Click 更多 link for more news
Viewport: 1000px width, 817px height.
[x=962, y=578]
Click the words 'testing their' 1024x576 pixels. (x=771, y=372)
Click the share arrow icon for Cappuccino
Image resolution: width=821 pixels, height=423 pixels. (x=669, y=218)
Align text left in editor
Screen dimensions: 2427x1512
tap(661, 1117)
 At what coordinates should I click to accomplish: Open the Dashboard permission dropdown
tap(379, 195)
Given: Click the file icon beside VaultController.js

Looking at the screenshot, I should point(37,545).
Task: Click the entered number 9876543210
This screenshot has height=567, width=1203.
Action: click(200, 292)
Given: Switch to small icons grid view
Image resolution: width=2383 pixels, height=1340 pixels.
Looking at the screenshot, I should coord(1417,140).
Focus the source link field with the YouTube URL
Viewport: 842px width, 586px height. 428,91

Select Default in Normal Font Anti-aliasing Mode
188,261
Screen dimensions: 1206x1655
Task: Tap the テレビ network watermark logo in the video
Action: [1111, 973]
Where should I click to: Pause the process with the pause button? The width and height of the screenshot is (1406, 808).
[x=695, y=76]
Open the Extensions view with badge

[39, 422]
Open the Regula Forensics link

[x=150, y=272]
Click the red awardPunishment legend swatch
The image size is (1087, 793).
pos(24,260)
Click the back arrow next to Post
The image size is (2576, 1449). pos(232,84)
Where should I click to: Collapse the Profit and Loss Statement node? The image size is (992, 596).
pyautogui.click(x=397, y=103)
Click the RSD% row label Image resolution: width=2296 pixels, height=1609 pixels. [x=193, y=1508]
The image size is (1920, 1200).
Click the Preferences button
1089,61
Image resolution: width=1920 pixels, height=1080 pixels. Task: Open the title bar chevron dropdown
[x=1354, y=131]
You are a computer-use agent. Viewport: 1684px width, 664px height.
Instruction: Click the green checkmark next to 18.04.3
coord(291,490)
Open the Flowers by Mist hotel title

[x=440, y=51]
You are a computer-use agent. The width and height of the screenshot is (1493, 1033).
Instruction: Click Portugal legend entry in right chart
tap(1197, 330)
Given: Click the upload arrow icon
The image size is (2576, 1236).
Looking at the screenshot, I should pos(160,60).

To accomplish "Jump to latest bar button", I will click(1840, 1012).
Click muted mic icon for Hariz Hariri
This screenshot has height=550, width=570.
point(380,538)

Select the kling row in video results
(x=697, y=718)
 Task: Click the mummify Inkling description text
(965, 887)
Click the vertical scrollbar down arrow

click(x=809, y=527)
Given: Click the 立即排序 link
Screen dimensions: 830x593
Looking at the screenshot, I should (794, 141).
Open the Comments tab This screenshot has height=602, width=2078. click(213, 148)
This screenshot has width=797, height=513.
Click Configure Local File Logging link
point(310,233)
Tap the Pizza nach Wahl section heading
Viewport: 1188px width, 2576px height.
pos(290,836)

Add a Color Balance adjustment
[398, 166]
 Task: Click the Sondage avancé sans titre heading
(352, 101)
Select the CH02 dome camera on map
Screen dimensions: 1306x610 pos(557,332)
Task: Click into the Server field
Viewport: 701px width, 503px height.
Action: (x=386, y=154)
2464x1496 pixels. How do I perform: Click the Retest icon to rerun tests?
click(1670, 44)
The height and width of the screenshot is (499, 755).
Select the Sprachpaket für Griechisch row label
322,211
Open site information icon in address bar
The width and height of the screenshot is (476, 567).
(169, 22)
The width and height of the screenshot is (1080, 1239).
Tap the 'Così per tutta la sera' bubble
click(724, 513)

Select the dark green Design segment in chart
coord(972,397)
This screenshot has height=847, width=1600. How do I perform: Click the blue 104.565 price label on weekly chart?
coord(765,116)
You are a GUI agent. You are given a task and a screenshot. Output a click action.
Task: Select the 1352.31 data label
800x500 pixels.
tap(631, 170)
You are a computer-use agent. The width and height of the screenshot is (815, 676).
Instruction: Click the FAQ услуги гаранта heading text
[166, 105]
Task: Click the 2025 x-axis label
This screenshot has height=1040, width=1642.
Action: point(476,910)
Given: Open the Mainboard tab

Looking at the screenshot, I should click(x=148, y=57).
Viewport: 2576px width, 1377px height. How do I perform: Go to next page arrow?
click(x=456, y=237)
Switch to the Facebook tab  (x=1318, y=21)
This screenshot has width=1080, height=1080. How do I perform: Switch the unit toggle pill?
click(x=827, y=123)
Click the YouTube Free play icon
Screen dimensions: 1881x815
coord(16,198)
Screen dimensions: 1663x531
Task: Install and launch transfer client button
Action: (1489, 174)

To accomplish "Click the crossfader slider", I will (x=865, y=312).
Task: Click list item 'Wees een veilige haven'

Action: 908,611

● THE PROBLEM:
Copy the entries from the line with "Click the back arrow next to Post" to the line with "Click the RSD%", substituting "Income Statement" for "Profit and Loss Statement" and leaving everything else as it is.

● RESULT BELOW:
Click the back arrow next to Post
The image size is (2576, 1449). pos(232,84)
Where should I click to: Collapse the Income Statement node? The image size is (992, 596).
pyautogui.click(x=397, y=103)
Click the RSD% row label Image resolution: width=2296 pixels, height=1609 pixels. [x=193, y=1508]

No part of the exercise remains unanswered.